■ WORK ITEM ■
Determine how many lines of the entries that follow contain "Switch", and respond with that number alone.

■ MATERIAL FOR THIS EXERCISE ■
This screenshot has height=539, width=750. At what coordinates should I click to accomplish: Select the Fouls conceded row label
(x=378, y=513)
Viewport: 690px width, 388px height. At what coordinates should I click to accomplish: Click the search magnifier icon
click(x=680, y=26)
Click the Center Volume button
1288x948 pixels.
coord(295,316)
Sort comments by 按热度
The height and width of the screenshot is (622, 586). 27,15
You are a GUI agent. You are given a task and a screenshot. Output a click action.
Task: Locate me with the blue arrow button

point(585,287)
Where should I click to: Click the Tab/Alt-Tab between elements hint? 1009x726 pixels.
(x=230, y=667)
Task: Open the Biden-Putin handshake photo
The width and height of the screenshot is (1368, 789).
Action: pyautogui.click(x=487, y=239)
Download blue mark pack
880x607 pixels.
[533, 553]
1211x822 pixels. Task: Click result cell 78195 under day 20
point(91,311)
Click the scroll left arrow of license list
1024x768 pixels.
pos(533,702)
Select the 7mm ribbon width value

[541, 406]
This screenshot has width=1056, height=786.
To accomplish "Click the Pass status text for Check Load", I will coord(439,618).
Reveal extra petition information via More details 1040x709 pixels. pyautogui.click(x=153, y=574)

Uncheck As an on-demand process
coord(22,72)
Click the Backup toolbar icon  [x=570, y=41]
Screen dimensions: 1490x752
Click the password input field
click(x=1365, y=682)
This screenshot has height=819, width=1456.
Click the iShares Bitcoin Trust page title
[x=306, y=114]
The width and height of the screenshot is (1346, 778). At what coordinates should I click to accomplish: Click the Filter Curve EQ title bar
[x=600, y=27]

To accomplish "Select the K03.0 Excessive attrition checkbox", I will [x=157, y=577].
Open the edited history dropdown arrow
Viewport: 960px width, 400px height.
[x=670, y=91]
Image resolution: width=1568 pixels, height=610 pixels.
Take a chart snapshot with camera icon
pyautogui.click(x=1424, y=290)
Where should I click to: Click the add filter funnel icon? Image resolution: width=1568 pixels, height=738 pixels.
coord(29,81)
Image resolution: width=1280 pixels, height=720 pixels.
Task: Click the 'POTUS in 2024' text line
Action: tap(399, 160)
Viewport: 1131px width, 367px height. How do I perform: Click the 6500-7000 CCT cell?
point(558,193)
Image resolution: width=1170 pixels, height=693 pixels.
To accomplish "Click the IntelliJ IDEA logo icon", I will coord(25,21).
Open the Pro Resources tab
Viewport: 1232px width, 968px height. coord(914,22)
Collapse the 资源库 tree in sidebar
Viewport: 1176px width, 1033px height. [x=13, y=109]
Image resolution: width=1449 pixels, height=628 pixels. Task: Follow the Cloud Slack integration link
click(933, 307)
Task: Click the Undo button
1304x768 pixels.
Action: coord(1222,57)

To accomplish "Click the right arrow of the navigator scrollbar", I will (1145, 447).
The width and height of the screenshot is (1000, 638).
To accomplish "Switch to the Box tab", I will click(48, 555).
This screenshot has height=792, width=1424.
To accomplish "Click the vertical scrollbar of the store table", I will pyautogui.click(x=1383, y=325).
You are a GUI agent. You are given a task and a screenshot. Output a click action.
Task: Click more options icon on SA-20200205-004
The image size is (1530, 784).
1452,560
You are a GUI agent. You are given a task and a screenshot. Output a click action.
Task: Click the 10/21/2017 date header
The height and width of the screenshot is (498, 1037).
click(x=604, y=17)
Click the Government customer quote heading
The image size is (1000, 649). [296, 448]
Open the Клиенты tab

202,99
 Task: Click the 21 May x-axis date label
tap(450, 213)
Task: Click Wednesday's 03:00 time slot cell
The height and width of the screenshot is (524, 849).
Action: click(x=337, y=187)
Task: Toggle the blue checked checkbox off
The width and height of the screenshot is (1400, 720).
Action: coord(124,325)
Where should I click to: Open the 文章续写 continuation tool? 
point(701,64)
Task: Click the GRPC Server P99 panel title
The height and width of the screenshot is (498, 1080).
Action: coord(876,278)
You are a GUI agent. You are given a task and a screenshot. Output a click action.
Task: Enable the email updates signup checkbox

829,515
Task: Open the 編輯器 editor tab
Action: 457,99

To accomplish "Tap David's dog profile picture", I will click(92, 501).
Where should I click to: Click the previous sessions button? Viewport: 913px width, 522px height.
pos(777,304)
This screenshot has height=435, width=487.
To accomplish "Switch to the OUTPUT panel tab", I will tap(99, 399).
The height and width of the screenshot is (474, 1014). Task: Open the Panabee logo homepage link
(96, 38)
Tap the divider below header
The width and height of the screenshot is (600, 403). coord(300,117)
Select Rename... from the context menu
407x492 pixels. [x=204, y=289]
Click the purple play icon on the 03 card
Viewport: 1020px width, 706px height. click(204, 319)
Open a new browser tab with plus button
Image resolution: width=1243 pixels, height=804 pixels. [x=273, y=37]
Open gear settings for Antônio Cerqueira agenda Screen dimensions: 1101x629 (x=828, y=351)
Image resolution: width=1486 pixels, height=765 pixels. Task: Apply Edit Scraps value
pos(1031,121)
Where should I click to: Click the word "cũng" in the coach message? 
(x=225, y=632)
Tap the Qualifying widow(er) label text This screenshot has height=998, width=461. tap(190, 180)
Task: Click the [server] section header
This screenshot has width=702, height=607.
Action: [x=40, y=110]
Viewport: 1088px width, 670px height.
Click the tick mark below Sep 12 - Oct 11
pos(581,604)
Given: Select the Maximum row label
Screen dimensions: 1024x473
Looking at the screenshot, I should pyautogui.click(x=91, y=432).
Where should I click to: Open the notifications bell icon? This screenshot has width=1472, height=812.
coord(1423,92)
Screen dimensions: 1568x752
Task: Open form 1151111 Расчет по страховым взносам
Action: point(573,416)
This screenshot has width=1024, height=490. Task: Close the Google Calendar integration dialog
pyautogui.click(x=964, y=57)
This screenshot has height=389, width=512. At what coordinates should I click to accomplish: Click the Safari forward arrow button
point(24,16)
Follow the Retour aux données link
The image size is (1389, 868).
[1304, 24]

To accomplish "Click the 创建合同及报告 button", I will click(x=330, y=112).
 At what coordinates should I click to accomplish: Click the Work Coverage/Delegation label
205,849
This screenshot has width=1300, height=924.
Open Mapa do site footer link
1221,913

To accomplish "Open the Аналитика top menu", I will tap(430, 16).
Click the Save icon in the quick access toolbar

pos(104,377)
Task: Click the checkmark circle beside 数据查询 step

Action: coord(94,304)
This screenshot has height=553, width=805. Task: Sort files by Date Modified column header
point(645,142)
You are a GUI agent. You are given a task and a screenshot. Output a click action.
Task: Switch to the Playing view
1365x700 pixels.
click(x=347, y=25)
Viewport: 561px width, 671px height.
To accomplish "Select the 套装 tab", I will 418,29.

■ RESPONSE AREA ■
3